Whatever the conditions, the crayfish thrive. Marmorkrebs, it turns out, are as hardy as they are prolific. And when there are too many of them in a water body, they simply relocate. The Times reports that they will walk hundreds of yards to find new lakes or streams, where a single specimen can produce an entire population.
Over the past five years, Lyko and his colleagues have sequenced the genome of the marbled crayfish, publishing their findings this week in the journal Nature Ecology & Evolution. The crayfish seem to be the result of a single drastic mutation in a slough crayfish, native to the Satilla River in Florida and Georgia. Around three decades ago, two slough crayfish mated. In normal reproduction, each sex cell has a single copy of each chromosome. But there was something awry with one of these initial two crayfish—a mutation that left it with two copies in its sex cell. Somehow, the offspring was hardy and in perfect condition. Incredibly, it had three copies of each chromosome, and the ability to reproduce asexually, without requiring any input from a male.
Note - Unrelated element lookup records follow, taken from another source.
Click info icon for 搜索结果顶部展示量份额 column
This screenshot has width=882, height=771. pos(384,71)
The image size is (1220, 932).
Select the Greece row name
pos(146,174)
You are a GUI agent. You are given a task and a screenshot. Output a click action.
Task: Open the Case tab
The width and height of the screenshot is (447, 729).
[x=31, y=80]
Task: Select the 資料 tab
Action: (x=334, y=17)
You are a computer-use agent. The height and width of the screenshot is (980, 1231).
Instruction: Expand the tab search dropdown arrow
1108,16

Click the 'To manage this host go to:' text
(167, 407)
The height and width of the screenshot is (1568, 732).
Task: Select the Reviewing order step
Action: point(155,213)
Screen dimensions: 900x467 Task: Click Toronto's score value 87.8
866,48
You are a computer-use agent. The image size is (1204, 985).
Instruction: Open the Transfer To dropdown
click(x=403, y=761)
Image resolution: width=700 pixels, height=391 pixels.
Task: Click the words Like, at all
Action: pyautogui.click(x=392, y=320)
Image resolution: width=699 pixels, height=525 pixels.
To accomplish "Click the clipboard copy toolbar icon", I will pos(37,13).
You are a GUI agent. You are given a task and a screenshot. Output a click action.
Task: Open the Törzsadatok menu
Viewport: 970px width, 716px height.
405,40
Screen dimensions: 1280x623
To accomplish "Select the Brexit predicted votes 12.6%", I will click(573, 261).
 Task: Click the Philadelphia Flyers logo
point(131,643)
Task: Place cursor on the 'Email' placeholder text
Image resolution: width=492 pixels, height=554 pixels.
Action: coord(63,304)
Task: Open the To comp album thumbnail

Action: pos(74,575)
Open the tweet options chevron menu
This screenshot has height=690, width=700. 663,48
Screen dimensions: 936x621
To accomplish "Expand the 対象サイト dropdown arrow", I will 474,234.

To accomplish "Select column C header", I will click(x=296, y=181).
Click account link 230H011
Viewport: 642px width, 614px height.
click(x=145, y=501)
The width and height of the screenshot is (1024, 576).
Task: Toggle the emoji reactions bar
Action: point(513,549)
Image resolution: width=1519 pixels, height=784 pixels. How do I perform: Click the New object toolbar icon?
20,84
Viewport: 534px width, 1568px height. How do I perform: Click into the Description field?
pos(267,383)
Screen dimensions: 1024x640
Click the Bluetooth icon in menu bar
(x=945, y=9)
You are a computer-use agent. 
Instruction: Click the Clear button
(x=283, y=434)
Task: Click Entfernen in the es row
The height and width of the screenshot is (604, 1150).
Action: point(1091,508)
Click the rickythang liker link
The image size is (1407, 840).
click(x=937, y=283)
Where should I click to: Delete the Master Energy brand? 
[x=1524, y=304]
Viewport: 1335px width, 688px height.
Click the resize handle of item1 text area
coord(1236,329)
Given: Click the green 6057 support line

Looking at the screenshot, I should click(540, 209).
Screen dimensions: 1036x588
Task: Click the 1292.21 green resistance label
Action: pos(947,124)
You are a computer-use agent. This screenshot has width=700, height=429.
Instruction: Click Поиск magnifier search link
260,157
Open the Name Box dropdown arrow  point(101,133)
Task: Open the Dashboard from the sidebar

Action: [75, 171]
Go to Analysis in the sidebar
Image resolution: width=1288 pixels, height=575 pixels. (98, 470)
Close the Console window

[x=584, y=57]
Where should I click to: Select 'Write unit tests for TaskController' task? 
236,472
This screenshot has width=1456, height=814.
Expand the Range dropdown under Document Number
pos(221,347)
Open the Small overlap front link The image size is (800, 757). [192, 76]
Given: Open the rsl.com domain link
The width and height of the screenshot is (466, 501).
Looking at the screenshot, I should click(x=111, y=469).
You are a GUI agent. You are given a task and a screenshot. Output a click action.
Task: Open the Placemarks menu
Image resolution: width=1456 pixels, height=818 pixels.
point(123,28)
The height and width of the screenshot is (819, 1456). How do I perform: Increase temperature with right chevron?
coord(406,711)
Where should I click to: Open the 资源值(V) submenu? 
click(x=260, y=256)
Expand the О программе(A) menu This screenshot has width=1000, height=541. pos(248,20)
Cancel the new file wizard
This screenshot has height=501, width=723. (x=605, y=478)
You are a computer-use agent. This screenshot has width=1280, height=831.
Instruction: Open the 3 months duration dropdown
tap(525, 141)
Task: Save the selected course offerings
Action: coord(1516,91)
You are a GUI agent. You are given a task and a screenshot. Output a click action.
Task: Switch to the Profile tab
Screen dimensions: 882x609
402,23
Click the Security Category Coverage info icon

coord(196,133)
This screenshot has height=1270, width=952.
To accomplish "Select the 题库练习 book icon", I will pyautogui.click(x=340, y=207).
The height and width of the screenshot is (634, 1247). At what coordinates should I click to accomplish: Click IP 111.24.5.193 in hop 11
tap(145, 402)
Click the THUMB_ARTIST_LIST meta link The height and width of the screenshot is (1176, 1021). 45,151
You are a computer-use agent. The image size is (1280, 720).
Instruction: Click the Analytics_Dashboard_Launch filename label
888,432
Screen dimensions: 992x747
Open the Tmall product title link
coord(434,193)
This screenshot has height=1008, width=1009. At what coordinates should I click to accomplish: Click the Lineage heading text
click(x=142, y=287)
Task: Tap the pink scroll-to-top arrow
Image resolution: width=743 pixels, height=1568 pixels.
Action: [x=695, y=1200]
So, will an army of female marbled crayfish clones take over the earth? It depends, Lyko told the Times. “Maybe they just survive for 100,000 years. That would be a long time for me personally, but in evolution it would just be a blip on the radar.” There are advantages and disadvantages to their asexual reproduction, he said. Population growth is explosive, with a single specimen able to produce hundreds of fertile offspring. But they are vulnerable, too. With no genetic variation, if a disease can bring down one clone, all the others are as likely to be obliterated. How long it takes for such a pathogen to come along, however, is a mystery. In the meantime, across the globe, the crayfish are making themselves at home.